Academy: That would be a Grade Five, catastrophic handicap.

Hopkins: Right. And by that time, this had been going on for more than a year and that's when you and I spoke about Robert and we decided to try fitting him with extended bandwidth hearing aids bilaterally. We also re-visited relaxation techniques and the use of a bedside sound generator at night. After that point, his sleep patterns improved and he seemed to start showing real improvement. I saw him again in February 2013, and he had made significant progress. And so things are going reasonably well at this time (April 2013) and he hasn't expressed any suicidal thoughts. He is wearing the hearing aids and he has said there are many times at work where he does forget about the hearing aids and the tinnitus, and he seems to be habituating very slowly, but the stress and anxiety have decreased and his sleep and relationships have improved. He had started a new course of CBT at a new center.

Academy: And so it was a very long and very difficult habituation, but it seems to be working very well?

Hopkins: Yes, and this was to us, an absolutely difficult, challenging and complex case, but the overwhelming lesson learned was that it's best to not tell a patient there's nothing that can be done for tinnitus!

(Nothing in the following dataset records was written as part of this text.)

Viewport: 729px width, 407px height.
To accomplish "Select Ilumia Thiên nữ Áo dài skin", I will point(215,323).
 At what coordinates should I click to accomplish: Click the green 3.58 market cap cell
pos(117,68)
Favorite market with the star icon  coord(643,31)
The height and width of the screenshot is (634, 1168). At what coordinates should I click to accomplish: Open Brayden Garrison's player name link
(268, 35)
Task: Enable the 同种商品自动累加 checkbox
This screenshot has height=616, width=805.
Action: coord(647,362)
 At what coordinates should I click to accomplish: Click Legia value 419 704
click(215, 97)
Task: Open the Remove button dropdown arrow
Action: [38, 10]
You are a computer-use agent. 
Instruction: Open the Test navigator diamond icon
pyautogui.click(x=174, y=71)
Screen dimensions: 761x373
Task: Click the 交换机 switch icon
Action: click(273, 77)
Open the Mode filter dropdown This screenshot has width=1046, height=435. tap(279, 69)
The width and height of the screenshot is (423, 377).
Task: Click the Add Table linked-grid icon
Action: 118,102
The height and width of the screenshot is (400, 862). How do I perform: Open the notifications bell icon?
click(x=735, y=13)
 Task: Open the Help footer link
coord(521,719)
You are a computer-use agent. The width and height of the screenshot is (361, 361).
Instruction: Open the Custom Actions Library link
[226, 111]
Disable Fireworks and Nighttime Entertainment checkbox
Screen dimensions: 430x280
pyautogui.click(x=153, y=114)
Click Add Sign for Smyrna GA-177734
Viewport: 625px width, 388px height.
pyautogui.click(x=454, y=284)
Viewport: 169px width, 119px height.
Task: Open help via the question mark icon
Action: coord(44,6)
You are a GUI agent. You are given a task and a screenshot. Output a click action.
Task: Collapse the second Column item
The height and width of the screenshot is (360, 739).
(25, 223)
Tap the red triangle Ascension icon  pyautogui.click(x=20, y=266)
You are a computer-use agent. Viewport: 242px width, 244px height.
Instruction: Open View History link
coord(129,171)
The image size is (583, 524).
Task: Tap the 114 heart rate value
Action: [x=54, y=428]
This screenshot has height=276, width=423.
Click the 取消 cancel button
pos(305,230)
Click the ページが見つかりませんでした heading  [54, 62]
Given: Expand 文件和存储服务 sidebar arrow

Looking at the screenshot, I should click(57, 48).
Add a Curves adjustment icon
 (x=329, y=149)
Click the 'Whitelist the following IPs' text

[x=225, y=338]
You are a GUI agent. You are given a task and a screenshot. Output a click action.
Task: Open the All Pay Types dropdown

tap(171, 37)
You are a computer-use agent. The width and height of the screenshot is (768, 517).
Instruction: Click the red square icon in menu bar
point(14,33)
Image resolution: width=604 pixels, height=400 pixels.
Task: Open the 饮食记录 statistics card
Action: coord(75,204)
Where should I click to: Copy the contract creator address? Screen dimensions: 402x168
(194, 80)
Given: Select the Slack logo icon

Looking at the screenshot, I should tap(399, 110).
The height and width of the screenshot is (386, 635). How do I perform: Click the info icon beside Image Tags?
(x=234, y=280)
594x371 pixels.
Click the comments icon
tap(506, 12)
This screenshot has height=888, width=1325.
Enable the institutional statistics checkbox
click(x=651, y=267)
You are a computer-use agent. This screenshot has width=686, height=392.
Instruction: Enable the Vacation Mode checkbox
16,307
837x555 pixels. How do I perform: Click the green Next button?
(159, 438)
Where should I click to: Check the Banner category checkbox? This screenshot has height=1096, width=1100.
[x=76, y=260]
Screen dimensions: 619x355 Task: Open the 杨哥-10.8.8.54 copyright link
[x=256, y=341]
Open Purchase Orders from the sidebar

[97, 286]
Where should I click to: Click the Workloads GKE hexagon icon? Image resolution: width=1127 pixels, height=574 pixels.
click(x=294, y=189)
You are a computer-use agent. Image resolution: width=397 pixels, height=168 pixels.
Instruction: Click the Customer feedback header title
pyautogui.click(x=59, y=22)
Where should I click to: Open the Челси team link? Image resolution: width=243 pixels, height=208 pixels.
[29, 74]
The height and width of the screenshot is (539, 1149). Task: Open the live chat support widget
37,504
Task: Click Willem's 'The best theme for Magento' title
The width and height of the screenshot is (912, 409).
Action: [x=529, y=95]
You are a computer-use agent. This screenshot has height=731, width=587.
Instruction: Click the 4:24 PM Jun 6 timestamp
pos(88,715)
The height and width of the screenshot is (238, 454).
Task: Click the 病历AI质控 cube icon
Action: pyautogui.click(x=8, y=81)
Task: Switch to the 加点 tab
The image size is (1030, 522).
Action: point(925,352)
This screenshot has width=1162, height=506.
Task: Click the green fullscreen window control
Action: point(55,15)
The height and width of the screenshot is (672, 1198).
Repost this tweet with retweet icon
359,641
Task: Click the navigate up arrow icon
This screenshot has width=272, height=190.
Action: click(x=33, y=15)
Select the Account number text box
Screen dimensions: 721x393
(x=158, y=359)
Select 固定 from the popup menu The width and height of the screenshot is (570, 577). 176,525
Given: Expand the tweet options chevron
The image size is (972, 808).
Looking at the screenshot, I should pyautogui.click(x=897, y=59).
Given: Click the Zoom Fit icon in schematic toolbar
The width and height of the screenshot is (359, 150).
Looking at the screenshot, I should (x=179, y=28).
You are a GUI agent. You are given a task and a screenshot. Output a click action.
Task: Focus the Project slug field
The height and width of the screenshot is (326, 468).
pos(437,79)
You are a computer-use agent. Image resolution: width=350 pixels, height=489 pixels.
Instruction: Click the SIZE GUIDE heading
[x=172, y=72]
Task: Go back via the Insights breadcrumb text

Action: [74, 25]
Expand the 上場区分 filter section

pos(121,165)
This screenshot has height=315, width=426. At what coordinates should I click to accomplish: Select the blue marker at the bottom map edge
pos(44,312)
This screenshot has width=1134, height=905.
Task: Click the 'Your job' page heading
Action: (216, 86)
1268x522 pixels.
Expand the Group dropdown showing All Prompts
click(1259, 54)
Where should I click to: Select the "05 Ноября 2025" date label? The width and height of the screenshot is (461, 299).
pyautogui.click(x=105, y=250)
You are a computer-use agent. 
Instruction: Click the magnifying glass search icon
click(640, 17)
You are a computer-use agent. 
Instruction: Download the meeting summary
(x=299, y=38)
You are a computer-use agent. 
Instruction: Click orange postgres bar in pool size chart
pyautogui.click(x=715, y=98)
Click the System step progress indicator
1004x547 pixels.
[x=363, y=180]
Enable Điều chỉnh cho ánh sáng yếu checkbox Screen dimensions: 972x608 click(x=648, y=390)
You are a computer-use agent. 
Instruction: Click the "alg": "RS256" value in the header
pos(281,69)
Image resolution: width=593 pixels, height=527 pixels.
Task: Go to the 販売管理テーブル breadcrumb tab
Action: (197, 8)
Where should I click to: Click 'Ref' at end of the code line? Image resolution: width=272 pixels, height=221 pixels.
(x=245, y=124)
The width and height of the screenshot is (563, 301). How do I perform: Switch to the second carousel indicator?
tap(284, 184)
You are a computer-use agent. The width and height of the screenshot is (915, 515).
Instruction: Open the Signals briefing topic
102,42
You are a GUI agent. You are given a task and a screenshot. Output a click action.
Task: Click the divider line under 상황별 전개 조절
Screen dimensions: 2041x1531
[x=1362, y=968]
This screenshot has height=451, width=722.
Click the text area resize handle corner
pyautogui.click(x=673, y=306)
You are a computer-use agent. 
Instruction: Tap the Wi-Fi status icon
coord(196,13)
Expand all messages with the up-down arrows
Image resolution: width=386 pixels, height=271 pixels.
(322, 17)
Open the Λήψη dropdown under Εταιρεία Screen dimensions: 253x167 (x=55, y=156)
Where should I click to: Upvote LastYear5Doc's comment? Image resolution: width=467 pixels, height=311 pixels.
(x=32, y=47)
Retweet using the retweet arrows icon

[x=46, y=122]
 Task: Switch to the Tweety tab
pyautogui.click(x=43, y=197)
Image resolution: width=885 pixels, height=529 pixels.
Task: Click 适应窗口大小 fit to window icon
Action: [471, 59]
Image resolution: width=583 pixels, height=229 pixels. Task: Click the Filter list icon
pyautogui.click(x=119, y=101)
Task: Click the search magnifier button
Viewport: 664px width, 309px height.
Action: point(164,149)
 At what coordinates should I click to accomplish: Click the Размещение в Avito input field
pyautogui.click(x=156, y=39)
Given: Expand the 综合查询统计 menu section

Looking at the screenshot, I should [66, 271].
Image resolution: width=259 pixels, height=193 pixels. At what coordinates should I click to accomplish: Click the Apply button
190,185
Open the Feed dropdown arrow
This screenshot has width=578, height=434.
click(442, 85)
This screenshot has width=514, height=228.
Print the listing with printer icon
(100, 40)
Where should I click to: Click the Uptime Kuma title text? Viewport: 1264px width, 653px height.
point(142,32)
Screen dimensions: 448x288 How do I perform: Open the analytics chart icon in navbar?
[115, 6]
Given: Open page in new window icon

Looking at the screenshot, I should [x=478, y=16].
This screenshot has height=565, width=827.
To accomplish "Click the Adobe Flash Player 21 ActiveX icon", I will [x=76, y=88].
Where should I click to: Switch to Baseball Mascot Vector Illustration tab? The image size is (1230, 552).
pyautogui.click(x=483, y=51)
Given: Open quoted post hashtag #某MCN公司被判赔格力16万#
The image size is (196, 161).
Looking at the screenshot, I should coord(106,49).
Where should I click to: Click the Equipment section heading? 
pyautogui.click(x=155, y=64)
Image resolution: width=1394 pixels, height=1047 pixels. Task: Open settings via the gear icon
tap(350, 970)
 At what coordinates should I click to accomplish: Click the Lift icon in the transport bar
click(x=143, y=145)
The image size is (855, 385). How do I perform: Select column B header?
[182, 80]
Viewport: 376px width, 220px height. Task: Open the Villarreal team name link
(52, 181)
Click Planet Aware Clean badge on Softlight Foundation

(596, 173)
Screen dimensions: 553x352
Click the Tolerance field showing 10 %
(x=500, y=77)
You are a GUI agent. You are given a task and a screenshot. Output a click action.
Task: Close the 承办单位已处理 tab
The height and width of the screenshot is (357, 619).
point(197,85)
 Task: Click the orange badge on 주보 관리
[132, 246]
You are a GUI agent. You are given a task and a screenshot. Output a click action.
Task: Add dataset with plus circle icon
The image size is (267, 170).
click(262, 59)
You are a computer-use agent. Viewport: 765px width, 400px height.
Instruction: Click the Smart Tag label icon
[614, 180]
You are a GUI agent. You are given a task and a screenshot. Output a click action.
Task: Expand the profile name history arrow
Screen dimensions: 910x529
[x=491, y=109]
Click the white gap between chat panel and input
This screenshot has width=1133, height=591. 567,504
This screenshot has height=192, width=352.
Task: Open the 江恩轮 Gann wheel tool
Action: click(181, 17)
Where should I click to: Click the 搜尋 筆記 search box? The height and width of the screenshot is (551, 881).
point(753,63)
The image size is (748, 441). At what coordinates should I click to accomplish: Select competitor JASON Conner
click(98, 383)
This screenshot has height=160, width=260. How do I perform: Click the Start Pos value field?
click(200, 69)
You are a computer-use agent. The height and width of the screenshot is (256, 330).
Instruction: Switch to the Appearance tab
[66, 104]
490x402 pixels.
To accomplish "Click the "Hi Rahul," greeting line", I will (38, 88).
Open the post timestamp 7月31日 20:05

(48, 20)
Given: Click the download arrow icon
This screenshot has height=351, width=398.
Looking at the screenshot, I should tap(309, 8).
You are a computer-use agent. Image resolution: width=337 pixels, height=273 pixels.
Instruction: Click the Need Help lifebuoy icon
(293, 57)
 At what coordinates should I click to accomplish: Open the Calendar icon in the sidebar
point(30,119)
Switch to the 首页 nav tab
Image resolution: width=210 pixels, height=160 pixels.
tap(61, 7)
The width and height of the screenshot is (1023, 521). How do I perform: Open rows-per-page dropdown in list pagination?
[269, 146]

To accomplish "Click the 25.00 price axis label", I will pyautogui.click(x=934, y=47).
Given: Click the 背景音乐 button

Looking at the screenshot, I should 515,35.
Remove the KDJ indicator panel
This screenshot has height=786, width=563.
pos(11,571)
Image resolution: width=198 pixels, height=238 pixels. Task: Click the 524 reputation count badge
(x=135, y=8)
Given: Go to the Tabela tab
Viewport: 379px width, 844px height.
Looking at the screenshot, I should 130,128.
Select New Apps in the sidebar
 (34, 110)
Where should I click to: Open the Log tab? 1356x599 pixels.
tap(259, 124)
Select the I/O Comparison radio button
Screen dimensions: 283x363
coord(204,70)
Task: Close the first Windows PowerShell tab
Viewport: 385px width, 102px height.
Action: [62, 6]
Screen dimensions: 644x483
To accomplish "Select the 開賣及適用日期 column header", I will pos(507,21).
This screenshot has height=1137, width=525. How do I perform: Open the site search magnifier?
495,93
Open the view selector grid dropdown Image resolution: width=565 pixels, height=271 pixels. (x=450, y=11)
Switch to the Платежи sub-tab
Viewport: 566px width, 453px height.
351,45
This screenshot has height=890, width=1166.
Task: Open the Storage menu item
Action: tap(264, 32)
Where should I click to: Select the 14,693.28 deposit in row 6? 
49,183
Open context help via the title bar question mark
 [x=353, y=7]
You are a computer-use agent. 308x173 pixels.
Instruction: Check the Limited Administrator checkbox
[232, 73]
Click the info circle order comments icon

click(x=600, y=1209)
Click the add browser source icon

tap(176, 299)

One must be realistic and provide realistic expectations, and one must stay in touch with the patients based on their needs, and yes, the combination of time, extended bandwidth hearing aids, and CBT seemed to have eventually really helped Robert get back to his regularly scheduled life!

I should add that from my perspective, it really helped that myself and his CBT had contact, which meant we could complement each other's treatment with Robert, rather than Robert receiving mixed advice from different clinicians. I saw him for follow-up again recently and he was a completely different man sitting in front of me.

Academy: Thanks so much, Faye, this is a great case study in tinnitus, perseverance, and the fact that each tinnitus patient is an individual and there's just not a clear-cut approach that works for each patient. With time, knowledge, and experience, we can absolutely help the vast majority of tinnitus patients.

Hopkins: Thank you, Doug. I'm glad we were able to help and I'm hopeful Robert is on the route to a better life and a better listening experience!

Faye Hopkins, is an audiologist and adult services team leader, audiology services, with First Community Health and Care CIC, at Crawley Hospital, West Sussex, National Health Services in the United Kingdom.

Douglas L. Beck, AuD, Board Certified in Audiology, is the Web content editor for the American Academy of Audiology.